_PROBLEM SET:_
(A) Render this sentence from the Minnesota gas tax article in Spanish: "This index tracks the actual cost of building and repairing roads, including materials like asphalt and steel along with labor."
(B) Carry the Minnesota gas tax article forward from its final sentence.

_SUPPLIED PASSAGE:_
Administrative and Government Law

Minnesota Gas Tax: Rates, Refunds, and EV Surcharges

Learn how Minnesota's gas tax is set, why it adjusts over time, what EV drivers pay instead, and when you might qualify for a refund.

Minnesota charges a state gas tax of 32.5 cents per gallon as of January 1, 2026. This is an excise tax, meaning it’s based on the volume of fuel you buy rather than the price at the pump. On top of the state tax, the federal government adds 18.4 cents per gallon, bringing the combined government tax on each gallon of gasoline to about 50.9 cents.

Current Fuel Tax Rates

The state gas tax applies to gasoline, ethanol blends, and diesel fuel used to power motor vehicles on public roads. Minnesota Statutes Section 296A.07 establishes the gasoline excise tax across several components that, before annual indexing adjustments, total 30.1 cents per gallon as a statutory floor.1Minnesota Office of the Revisor of Statutes. Minnesota Statutes 296A.07 – Tax Imposed After the 2026 indexing adjustment, the effective rate rose to 32.5 cents per gallon. Diesel and other special fuels are taxed at the same rate as gasoline under Section 296A.08, so diesel drivers pay the same per-gallon amount.

Alternative fuels carry their own rates, calibrated to reflect their energy content relative to gasoline:

  • Propane (LPG): 23.9 cents per gallon2Alternative Fuels Data Center. Alternative Fuel Tax
  • Compressed natural gas (CNG): 25 cents per gasoline gallon equivalent (or $1.974 per thousand cubic feet as a base rate)
  • Liquefied natural gas (LNG): 15 cents per gallon as a base rate, also subject to indexing
  • E85 (flex fuel): a lower base rate of 17.75 cents per gallon, also adjusted annually1Minnesota Office of the Revisor of Statutes. Minnesota Statutes 296A.07 – Tax Imposed

These alternative fuel rates also cannot drop below their statutory floors, even if the indexing formula would otherwise produce a decrease.

The Federal Gas Tax

On top of the state tax, the federal government imposes an excise tax of 18.4 cents per gallon on gasoline, with most of that revenue flowing into the Highway Trust Fund. Congress hasn’t changed this rate since 1993, so unlike Minnesota’s indexed rate, the federal portion stays flat regardless of inflation.3Congress.gov. Suspension of the Federal Gas Tax: In Brief Federal diesel tax is slightly higher at 24.4 cents per gallon. Neither rate adjusts automatically.

How the Indexing Mechanism Works

Minnesota’s gas tax used to be a fixed rate that only changed when the legislature voted to raise it. That changed in 2023, when the legislature passed Chapter 68, tying the tax rate to the Minnesota Highway Construction Cost Index (MHCCI). This index tracks the actual cost of building and repairing roads, including materials like asphalt and steel along with labor. The idea is straightforward: as road construction gets more expensive, the tax revenue keeps pace without requiring a new vote each time.4Minnesota Department of Revenue. Annual Indexing (Chapter 68 Law)

Element and text location data:
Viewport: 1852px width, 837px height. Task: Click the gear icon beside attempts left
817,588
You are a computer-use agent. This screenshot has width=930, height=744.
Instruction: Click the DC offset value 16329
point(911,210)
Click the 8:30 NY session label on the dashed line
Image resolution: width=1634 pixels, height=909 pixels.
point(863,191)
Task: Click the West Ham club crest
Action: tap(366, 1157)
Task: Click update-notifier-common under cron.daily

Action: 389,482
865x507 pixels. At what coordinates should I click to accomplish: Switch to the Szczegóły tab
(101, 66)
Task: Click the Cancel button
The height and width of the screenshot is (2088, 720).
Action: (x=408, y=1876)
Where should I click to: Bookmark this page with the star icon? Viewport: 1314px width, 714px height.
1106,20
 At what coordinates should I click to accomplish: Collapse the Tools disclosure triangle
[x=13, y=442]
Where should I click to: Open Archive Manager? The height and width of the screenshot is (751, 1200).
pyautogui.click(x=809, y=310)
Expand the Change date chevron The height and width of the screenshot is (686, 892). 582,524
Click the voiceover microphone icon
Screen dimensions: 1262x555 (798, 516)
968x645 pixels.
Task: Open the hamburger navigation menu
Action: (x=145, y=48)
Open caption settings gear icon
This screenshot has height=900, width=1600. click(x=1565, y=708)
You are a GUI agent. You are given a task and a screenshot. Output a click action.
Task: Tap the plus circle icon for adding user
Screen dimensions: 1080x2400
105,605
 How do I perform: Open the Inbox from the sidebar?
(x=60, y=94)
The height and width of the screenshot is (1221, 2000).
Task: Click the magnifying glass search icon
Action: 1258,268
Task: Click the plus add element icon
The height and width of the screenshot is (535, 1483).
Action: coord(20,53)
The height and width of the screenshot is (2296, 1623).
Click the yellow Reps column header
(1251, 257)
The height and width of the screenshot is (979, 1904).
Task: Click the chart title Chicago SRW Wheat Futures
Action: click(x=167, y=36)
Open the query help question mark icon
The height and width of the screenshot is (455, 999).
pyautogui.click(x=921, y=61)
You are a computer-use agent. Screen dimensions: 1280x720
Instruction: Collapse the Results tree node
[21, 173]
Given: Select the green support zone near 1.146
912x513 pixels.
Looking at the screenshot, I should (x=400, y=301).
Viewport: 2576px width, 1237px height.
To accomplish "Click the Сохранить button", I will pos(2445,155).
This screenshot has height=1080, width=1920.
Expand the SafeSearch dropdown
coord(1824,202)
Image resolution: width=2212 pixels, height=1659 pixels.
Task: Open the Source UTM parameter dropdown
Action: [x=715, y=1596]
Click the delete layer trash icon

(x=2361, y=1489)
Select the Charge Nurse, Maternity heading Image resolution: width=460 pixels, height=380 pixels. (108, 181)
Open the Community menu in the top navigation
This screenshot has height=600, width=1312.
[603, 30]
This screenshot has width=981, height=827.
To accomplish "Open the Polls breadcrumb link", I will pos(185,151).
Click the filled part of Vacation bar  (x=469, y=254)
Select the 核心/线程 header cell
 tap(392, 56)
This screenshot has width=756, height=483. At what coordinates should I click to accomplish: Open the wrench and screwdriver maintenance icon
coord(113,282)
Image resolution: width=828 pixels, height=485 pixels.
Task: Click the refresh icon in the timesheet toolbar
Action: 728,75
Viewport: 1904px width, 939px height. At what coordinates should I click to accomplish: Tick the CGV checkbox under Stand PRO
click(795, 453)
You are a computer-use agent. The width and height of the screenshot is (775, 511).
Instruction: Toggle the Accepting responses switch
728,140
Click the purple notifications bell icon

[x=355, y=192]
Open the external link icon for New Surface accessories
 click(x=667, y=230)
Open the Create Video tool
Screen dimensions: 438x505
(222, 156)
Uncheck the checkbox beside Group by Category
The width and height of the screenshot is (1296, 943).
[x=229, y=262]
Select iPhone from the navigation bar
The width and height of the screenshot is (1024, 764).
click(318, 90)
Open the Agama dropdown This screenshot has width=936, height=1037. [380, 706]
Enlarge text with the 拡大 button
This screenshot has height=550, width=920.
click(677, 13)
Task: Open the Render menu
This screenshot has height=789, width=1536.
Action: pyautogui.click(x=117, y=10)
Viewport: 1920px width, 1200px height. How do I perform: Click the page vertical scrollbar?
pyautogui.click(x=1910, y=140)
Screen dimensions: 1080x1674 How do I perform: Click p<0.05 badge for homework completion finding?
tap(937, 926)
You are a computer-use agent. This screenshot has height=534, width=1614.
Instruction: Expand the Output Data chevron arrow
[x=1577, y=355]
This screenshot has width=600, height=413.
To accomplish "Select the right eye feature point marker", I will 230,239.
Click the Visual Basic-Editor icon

_ANSWERS PROVIDED:_
(A) Este índice refleja el costo real de construir y reparar carreteras, incluidos materiales como el asfalto y el acero, además de la mano de obra.

(B)
Each year on August 1, the Commissioner of Revenue calculates the new rate based on the MHCCI’s percentage change during a reference period ending two years earlier. The adjusted rate takes effect the following January 1. Two guardrails keep the adjustment in check. First, the rate can never drop below the base statutory amounts, so even if construction costs decline, the tax holds steady. Second, beginning with the August 1, 2025 calculation, the annual increase is capped at three percent.1Minnesota Office of the Revisor of Statutes. Minnesota Statutes 296A.07 – Tax Imposed That cap means even a sharp spike in construction costs won’t produce a dramatic jump at the pump from one year to the next.

The original fixed rate was 28.5 cents per gallon. Through successive annual adjustments, the rate reached 32.5 cents for 2026, an increase of about four cents over three years. Forecasts from the Minnesota Department of Transportation project the gas tax will generate roughly $1 billion in revenue during fiscal year 2026.

Where the Money Goes

Every dollar of gas tax revenue flows into the Highway User Tax Distribution Fund (HUTDF), a dedicated account created by Article XIV of the Minnesota Constitution. The constitutional language is unusually specific: fuel tax money can only be spent on highway purposes, and the legislature cannot divert it to the general fund or unrelated programs.5Justia Law. Minnesota Constitution Article XIV

The constitution also locks in exactly how the money is split:

  • 62 percent goes to the Trunk Highway Fund, which covers major state highways and interstates.
  • 29 percent goes to the County State-Aid Highway Fund for regional roads managed by counties.
  • 9 percent goes to the Municipal State-Aid Street Fund for city streets.

An additional provision allows up to five percent of the total to be shifted between these three funds by law, but no reapportionment can happen within six years of the previous one.5Justia Law. Minnesota Constitution Article XIV This tiered structure gives counties and cities a guaranteed, predictable share of road funding without relying on annual appropriations.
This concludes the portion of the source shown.